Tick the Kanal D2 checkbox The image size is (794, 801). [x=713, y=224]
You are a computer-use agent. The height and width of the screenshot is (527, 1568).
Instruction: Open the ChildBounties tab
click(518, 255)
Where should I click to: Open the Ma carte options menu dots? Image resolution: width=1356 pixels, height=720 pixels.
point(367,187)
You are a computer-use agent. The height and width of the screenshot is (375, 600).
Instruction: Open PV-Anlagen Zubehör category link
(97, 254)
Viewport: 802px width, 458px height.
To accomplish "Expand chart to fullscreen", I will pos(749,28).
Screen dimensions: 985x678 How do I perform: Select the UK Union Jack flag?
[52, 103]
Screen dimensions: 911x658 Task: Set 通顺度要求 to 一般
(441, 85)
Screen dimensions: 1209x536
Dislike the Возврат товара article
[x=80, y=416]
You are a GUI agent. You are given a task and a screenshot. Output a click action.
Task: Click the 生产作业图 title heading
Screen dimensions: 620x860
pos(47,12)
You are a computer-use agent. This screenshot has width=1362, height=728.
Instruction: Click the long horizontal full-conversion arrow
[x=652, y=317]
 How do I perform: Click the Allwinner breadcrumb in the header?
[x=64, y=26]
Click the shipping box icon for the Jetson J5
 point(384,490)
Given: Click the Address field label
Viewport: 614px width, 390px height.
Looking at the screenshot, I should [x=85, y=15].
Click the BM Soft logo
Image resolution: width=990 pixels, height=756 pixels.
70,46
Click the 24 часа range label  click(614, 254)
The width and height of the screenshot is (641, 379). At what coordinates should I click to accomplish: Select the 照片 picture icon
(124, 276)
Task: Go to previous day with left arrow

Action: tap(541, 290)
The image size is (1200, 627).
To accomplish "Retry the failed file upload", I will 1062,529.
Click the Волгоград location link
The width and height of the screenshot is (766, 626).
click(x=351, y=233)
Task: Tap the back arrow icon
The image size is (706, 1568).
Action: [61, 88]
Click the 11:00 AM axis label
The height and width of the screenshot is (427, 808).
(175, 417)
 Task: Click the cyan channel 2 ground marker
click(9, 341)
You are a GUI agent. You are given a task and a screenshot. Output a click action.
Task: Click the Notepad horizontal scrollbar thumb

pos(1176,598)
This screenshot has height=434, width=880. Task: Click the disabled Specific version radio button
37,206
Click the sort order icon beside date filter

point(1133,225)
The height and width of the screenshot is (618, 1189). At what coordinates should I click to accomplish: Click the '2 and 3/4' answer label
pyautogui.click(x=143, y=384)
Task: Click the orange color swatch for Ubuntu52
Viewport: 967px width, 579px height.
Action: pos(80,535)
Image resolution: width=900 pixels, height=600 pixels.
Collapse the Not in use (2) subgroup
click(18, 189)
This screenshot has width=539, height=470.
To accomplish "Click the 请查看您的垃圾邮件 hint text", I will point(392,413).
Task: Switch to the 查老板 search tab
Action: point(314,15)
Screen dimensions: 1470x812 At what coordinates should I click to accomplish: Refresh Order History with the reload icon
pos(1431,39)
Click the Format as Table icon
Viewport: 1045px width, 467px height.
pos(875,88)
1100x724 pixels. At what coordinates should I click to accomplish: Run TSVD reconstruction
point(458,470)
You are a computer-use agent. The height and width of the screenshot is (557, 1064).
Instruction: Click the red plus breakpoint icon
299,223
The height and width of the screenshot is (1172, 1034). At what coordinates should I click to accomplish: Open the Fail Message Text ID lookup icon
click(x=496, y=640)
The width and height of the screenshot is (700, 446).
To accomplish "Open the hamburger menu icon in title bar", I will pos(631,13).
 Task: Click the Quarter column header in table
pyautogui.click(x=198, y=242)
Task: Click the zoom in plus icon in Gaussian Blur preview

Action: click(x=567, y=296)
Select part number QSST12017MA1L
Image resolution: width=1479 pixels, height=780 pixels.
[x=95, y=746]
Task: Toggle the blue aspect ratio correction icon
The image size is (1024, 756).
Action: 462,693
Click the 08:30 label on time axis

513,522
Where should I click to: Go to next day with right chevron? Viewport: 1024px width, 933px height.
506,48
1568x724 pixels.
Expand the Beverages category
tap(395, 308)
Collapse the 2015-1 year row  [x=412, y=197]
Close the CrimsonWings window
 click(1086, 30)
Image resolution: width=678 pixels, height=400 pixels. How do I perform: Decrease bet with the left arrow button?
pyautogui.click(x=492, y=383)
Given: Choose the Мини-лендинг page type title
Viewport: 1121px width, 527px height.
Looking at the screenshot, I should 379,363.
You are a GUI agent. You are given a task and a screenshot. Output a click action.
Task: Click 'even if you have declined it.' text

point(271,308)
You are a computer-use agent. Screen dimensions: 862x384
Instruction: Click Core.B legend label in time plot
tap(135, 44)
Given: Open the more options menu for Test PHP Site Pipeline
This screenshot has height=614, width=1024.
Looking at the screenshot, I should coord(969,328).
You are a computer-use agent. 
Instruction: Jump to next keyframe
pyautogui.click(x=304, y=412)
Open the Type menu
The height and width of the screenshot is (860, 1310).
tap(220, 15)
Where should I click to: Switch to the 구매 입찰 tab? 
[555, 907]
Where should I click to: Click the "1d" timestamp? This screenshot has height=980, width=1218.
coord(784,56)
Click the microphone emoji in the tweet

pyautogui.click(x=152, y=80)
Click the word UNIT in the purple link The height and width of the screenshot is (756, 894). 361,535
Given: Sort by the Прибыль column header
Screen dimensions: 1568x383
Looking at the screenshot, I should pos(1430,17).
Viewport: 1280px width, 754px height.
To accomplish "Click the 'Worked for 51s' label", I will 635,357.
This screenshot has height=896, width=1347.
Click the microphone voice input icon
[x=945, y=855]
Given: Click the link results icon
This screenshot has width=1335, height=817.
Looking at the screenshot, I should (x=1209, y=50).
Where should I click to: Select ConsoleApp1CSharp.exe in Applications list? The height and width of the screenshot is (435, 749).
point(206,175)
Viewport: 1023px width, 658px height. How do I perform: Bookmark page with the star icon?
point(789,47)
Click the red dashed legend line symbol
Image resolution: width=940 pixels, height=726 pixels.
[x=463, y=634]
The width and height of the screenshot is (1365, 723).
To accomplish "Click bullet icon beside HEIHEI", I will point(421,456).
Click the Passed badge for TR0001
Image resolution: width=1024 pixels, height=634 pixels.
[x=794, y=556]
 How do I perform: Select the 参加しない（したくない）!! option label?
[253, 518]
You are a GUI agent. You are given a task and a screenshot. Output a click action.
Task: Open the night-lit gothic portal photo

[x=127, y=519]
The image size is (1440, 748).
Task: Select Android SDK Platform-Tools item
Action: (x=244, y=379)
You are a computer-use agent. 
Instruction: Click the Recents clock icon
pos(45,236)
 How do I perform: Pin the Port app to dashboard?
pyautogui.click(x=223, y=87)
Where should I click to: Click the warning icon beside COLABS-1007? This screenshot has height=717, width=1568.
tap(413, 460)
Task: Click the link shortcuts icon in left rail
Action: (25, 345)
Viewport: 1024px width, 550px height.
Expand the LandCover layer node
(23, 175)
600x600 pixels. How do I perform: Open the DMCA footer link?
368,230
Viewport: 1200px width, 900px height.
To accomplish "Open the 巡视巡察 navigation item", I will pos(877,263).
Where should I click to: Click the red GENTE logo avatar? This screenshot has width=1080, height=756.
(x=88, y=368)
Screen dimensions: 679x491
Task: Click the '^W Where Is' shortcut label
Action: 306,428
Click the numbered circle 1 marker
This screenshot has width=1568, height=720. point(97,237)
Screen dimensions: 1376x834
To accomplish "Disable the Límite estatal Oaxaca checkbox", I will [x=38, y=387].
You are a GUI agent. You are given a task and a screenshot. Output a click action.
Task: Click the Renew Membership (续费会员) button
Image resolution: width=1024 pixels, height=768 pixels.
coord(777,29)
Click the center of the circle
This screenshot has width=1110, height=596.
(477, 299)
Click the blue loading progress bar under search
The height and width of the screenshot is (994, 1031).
:::::
• TASK GOAL:
Go through the material line by line. Show each line that contains the string "blue".

• TASK SOLUTION:
Task: Toggle the blue aspect ratio correction icon
Click the blue loading progress bar under search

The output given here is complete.